#### Task
Display each line of the records that contains the string "Categoría".

#### Data shown
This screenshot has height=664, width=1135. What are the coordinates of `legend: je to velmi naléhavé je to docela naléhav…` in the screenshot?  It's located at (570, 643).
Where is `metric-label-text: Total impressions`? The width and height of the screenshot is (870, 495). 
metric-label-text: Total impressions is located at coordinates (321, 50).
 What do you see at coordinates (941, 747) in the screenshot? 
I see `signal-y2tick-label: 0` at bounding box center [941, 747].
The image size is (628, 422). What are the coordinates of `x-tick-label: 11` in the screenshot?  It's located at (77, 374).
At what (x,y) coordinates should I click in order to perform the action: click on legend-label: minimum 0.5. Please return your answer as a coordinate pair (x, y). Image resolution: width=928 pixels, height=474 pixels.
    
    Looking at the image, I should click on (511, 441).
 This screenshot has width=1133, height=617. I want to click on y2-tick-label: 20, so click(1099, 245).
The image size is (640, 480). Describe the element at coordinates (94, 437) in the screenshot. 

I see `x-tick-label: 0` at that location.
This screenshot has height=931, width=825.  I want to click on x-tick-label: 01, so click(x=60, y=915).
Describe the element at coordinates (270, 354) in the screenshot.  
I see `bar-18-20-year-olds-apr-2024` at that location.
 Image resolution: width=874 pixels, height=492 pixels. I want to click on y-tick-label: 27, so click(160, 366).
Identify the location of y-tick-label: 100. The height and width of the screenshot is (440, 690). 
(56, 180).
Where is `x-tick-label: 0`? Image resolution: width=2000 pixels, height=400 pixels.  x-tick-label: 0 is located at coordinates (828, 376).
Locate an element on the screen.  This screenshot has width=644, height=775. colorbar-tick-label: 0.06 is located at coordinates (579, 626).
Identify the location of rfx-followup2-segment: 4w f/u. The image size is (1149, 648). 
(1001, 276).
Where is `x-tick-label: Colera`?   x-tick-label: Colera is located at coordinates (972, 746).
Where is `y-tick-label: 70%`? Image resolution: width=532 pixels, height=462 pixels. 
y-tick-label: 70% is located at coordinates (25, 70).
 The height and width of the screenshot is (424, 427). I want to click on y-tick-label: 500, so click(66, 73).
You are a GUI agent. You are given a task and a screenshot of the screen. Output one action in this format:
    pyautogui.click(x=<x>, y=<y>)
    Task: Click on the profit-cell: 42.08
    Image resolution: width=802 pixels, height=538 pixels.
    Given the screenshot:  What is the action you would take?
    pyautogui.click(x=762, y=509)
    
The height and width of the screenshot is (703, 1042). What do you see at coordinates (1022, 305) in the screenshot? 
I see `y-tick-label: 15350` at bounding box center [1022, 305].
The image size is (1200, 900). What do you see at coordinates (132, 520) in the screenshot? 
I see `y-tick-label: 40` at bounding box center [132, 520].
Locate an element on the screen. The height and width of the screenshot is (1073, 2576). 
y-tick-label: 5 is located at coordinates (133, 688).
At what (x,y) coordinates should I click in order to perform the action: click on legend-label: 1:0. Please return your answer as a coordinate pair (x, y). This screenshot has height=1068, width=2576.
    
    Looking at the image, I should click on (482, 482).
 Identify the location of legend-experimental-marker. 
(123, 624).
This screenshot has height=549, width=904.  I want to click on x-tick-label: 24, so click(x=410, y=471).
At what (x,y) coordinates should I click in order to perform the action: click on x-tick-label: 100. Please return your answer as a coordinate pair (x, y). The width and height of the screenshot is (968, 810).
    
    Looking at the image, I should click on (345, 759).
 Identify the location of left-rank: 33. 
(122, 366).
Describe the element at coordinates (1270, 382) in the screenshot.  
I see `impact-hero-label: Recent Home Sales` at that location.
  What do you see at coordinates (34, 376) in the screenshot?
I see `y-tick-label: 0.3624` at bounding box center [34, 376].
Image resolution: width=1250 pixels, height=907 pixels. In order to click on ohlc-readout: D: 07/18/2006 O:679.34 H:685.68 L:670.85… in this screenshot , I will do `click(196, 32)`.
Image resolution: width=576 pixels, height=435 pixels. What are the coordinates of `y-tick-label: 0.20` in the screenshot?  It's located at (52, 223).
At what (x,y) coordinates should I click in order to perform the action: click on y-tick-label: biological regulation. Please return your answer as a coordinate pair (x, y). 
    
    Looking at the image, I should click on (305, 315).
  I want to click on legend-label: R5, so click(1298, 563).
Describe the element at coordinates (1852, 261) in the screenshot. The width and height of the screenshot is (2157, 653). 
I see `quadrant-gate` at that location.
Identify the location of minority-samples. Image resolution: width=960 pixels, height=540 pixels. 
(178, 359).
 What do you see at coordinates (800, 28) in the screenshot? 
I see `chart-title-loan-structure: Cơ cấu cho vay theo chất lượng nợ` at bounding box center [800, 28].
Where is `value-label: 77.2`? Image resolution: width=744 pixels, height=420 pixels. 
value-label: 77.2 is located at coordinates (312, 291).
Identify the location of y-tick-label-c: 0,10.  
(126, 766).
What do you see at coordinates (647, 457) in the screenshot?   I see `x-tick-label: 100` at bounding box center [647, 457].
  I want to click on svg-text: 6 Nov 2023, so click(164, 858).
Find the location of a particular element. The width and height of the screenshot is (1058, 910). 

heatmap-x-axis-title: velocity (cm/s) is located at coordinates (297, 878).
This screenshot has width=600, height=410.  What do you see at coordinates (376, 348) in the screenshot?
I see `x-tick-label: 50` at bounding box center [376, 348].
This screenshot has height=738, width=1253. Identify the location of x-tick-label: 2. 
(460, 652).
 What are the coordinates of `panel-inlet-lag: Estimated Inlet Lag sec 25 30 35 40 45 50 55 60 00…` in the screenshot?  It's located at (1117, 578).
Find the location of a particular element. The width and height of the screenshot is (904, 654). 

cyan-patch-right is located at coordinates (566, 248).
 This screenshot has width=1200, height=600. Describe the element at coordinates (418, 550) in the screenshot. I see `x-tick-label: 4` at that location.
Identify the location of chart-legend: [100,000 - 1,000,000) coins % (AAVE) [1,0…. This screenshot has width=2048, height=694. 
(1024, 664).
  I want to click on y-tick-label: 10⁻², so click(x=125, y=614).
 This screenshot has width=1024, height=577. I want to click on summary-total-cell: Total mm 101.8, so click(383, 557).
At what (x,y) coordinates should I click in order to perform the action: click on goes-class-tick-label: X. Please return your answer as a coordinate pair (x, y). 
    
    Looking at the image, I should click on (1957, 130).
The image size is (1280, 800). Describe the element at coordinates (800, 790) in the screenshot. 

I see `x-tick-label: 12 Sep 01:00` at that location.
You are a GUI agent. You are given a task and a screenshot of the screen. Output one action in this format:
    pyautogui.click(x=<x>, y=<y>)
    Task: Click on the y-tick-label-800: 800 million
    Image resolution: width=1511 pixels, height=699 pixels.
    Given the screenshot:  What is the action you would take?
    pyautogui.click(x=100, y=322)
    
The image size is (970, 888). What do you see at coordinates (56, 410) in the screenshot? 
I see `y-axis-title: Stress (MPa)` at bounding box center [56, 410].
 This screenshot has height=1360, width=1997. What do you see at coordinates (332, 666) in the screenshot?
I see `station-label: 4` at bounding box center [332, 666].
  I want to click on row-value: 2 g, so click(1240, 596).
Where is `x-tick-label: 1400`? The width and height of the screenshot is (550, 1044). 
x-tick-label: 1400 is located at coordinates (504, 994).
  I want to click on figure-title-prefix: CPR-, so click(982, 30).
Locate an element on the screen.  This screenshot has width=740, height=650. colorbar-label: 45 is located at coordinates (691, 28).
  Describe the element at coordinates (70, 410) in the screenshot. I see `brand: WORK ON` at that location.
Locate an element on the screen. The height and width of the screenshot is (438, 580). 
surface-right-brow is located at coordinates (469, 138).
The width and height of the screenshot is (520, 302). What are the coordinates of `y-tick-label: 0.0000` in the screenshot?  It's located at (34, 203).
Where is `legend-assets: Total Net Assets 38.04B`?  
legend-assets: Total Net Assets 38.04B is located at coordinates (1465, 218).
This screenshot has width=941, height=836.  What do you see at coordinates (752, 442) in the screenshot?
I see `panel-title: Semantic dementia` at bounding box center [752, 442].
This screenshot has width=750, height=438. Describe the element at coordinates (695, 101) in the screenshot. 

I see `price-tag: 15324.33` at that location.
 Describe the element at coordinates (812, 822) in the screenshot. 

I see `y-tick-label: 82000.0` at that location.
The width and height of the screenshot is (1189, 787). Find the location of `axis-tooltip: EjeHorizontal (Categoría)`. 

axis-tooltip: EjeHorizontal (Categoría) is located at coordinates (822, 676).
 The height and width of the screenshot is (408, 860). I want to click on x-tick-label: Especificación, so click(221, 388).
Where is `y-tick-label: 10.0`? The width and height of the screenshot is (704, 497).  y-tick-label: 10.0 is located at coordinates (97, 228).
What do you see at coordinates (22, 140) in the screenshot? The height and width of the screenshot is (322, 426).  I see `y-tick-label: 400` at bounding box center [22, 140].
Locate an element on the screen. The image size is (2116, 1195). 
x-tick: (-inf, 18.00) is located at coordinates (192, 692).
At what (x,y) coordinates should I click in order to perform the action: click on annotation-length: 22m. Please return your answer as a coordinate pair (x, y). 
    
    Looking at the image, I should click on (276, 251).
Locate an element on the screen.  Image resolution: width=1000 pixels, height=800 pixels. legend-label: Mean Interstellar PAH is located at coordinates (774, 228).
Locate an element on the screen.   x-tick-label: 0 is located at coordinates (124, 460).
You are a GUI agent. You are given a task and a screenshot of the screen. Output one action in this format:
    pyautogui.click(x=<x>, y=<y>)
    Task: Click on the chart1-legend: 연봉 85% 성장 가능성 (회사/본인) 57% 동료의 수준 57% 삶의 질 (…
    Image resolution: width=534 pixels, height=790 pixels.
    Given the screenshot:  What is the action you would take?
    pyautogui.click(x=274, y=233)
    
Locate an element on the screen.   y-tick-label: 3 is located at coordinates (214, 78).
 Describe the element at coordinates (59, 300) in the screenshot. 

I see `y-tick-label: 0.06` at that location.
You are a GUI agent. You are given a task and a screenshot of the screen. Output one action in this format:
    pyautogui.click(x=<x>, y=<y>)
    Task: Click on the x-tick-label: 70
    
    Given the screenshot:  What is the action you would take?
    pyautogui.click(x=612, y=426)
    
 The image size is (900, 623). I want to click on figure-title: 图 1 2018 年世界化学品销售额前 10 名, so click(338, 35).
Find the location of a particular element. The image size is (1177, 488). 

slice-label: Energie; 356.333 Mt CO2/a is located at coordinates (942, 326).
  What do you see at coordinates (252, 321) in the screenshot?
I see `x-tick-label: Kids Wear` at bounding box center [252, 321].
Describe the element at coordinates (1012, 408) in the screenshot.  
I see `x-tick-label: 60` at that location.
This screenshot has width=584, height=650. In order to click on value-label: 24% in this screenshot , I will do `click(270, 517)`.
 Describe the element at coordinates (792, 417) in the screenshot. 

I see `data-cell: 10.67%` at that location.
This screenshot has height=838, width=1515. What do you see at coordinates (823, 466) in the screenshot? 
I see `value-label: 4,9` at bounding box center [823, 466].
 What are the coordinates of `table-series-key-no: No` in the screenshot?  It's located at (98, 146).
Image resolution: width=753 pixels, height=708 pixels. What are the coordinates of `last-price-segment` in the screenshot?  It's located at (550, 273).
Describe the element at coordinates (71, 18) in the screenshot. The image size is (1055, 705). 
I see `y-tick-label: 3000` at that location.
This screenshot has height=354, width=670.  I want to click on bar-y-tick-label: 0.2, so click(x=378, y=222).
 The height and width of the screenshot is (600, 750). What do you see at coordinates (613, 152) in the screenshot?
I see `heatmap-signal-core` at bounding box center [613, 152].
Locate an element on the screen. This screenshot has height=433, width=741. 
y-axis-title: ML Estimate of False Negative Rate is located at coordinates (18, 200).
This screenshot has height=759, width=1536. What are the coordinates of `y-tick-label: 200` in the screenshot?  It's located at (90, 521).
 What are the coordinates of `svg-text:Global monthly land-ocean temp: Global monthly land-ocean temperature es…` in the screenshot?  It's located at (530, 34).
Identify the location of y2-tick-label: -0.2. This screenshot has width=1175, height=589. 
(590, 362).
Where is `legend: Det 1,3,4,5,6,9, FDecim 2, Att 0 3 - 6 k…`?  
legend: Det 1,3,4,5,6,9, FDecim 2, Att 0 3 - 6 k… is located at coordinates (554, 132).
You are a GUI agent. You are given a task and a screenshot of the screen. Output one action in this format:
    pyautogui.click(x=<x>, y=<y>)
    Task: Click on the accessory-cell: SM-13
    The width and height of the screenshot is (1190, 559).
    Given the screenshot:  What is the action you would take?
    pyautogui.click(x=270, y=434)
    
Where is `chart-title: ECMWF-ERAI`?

#### Expected answer
The width and height of the screenshot is (1189, 787). Find the location of `axis-tooltip: EjeHorizontal (Categoría)`. 
axis-tooltip: EjeHorizontal (Categoría) is located at coordinates (822, 676).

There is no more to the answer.